Bight had wonderingly followed. "Of what discussion?"

"Why, the one he thinks there ought to have been. There hasn't been any, of course, but he wants it, dreadfully misses it. People won't keep it up—whatever they did do, though I don't myself make out that they did anything. His state of mind requires something to start with, which has got somehow to be provided. There must have been a noise made, don't you see? to make him prominent; and in order to remain prominent he has got to go for his enemies. The hostility to his ply, and all because it's 'littery', we can do nothing without that; but it's uphill work to come across it. We sit up nights trying, but we seem to get no for'arder. The public attention would seem to abhor the whole matter even as nature abhors a vacuum. We've nothing to go upon, otherwise we might go far. But there we are."

"I see," Bight commented. "You're nowhere at all."

"No; it isn't even that, for we're just where Corisanda, on the stage and in the closet, put us at a stroke. Only there we stick fast—nothing seems to happen, nothing seems to come or to be capable of being made to come. We wait."

"Oh, if he waits with you!" Bight amicably jibed.

"He may wait for ever?"

"No, but resignedly. You'll make him forget his wrongs."

"Ah, I'm not of that sort, and I could only do it by making him come into his rights. And I recognise now that that's impossible. There are different cases, you see, whole different classes of them, and his is the opposite to Beadel-Muffet's."
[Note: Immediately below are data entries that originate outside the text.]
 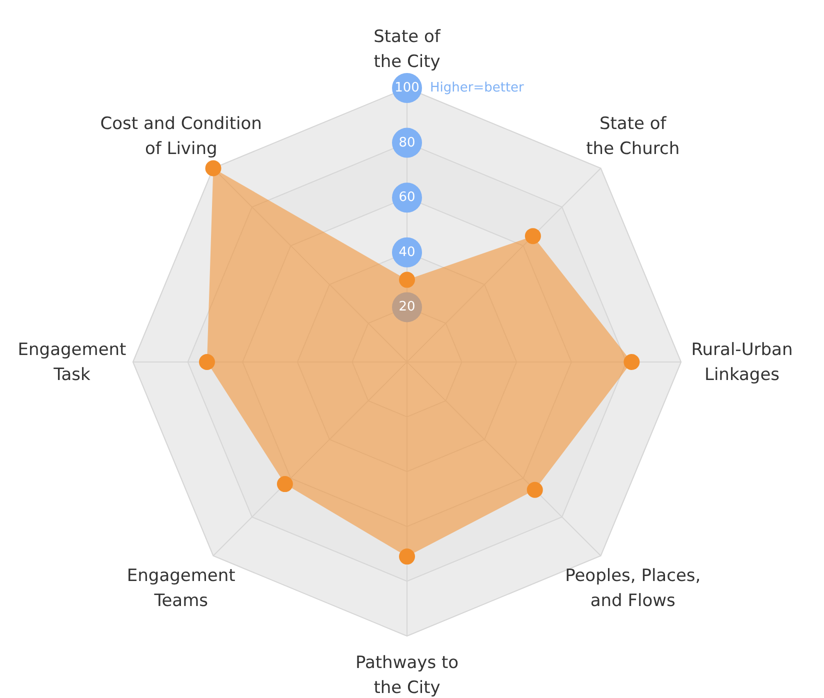 What do you see at coordinates (478, 88) in the screenshot?
I see `text: Higher=better` at bounding box center [478, 88].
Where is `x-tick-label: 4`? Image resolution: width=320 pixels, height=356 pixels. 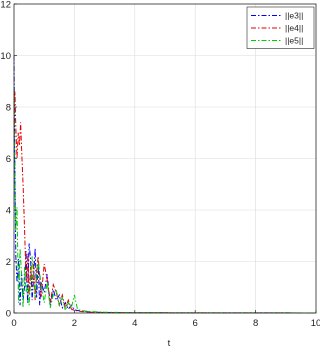 x-tick-label: 4 is located at coordinates (134, 324).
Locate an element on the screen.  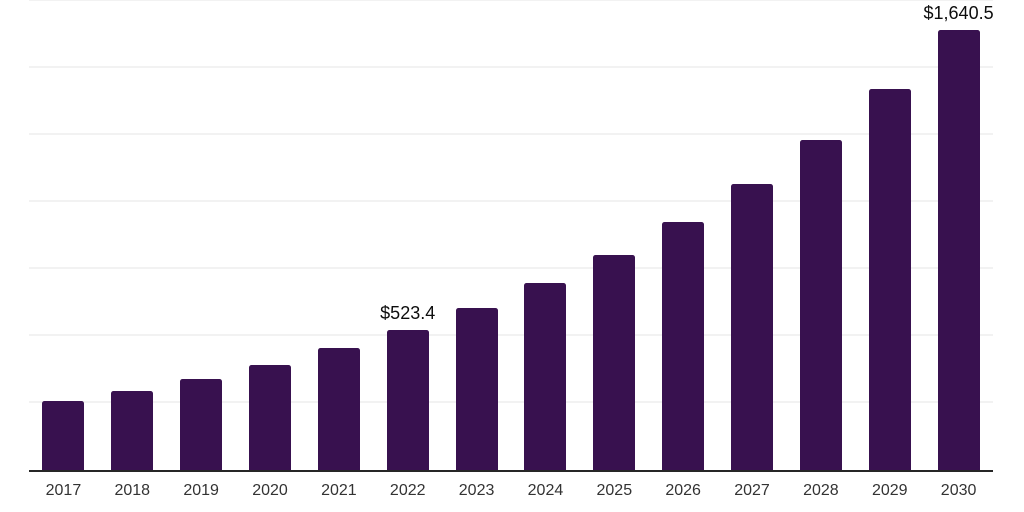
bar-2022 is located at coordinates (408, 400).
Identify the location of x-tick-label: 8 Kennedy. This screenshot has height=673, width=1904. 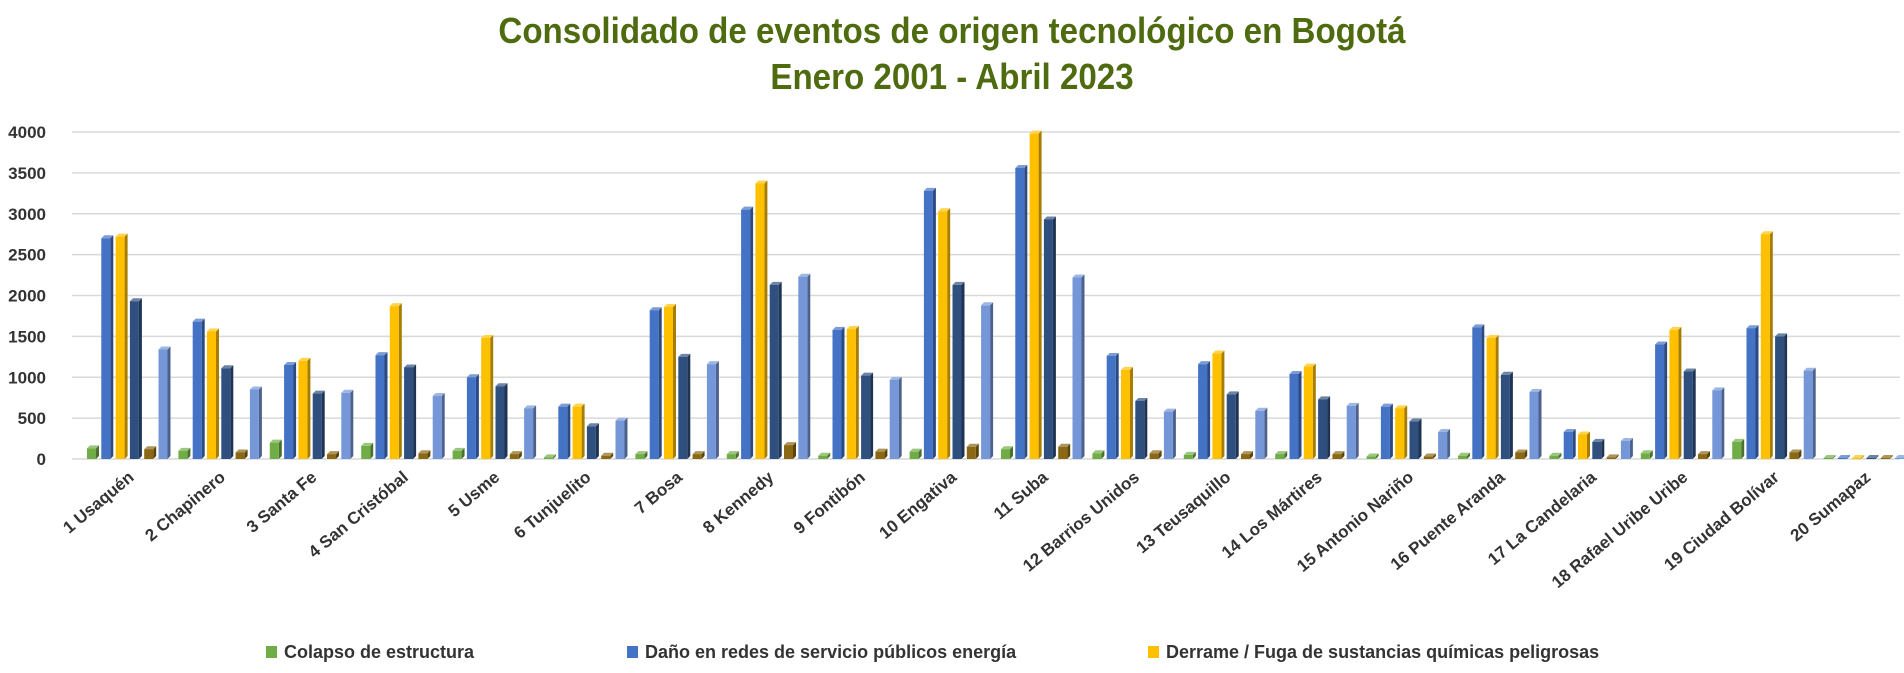
(738, 502).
Howard Bight gave a grunt. "Why the opposite if you also pity him? I'll be hanged," he added, "if you won't save him too."

But she shook her head. She knew. "No; but it's nearly, in its way, as lurid. Do you know," she asked, "what he has done?"
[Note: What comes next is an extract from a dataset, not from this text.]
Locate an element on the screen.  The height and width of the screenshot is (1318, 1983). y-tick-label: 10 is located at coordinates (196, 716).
"Why, the difficulty appears to be that he can't have done anything. He should strike once more—hard, and in the same place. He should bring out another ply."

"Why so? You can't be more than prominent, and he is prominent. You can't do more than subscribe, in your prominence, to thirty-seven press cutting agencies in England and America, and, having done so, you can't do more than sit at home with your ear on the postman's knock, looking out for results. There comes in the tragedy—there are no results. Mortimer Marshal's postman doesn't knock; the press-cutting agencies can't find anything to cut. With thirty-seven, in the whole English-speaking world, scouring millions of papers for him in vain, and with a big slice of his private income all the while going to it, the 'irony' is too cruel, and the way he looks at one, as in one's degree responsible, does make one wince. He expected, naturally, most from the Americans, but it's they who have failed him worst. Their silence is that of the tomb, and it seems to grow, if the silence of the tomb can grow. He won't admit that the thirty-seven look far enough or long enough, and he writes them, I infer, angry letters, wanting to know what the deuce they suppose he has paid them for. But what are they either, poor things, to do?"
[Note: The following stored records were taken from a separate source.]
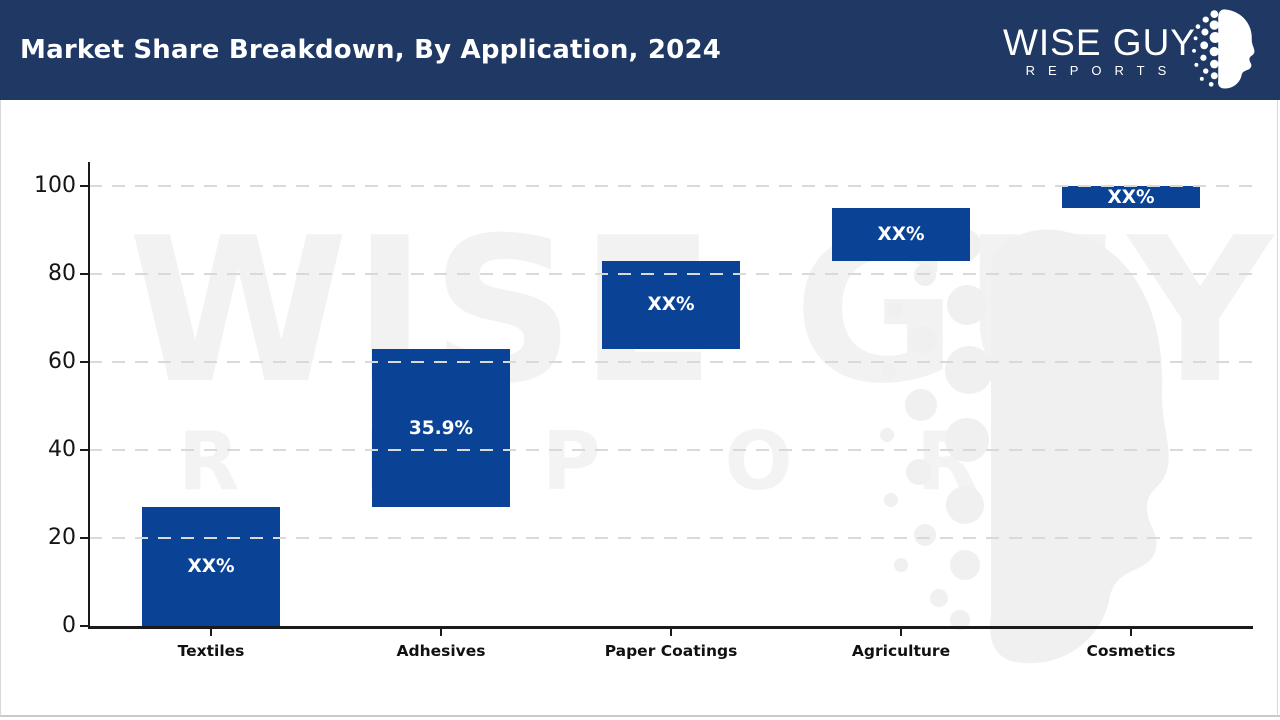  I want to click on brand-name: WISE GUY, so click(1099, 42).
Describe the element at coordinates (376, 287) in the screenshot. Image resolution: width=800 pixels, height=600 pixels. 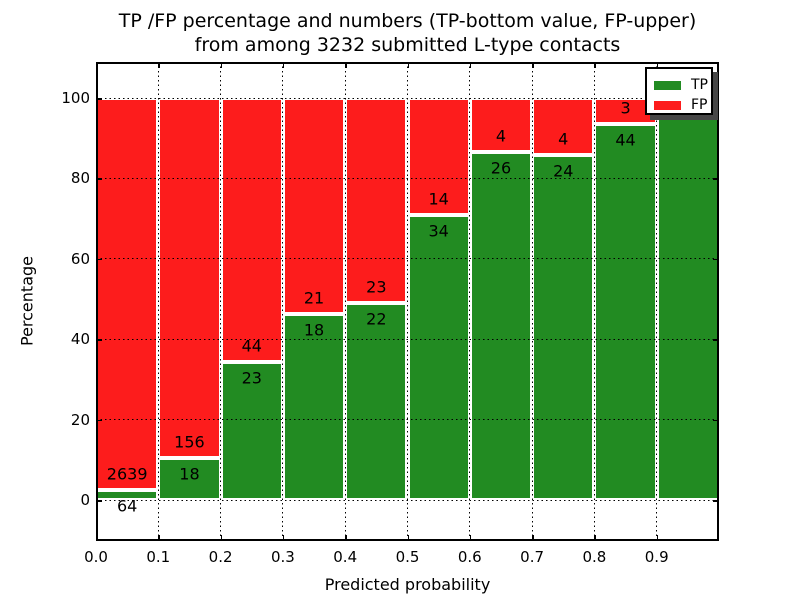
I see `fp-count-label: 23` at that location.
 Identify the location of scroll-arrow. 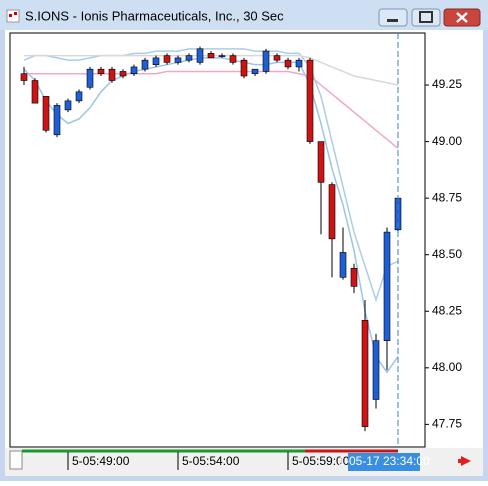
(464, 461).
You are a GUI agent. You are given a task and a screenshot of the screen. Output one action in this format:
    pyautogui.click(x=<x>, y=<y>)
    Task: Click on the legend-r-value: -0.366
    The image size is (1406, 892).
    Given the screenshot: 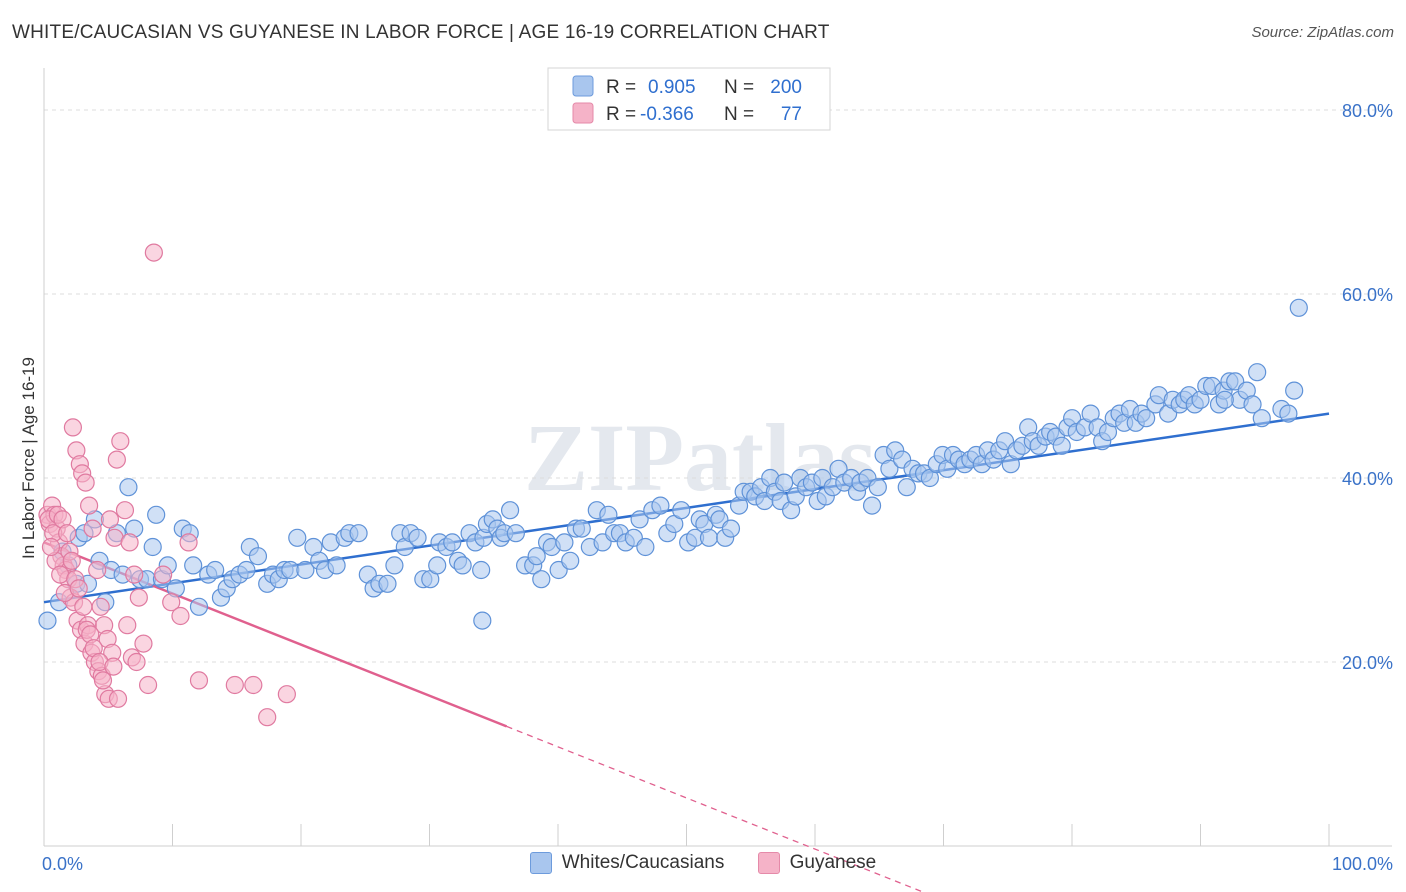 What is the action you would take?
    pyautogui.click(x=667, y=114)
"Do? They can print his angry letters. That, at least, will break the silence, and he'll like it better than nothing."

This appeared to strike our young woman. "Upon my word, I really believe he would." Then she thought better of it. "But they'd be afraid, for they do guarantee, you know, that there's something for everyone. They claim it's their strength—that there's enough to go round. They won't want to show that they break down."

"Oh, well," said the young man, "if he can't manage to smash a pane of glass somewhere———!"

"That's what he thought I would do. And it's what I thought I might," Maud added; "otherwise I wouldn't have approached him. I did it on spec, but I'm no use. I'm a fatal influence. I'm a non-conductor."

She said it with such plain sincerity that it quickly took her companion's attention. "I say!" he covertly murmured. "Have you a secret sorrow?"

"Of course I've a secret sorrow." And she stared at it, stiff and a little sombre, not wanting it to be too freely handled, while the curtain at last rose to the lighted stage.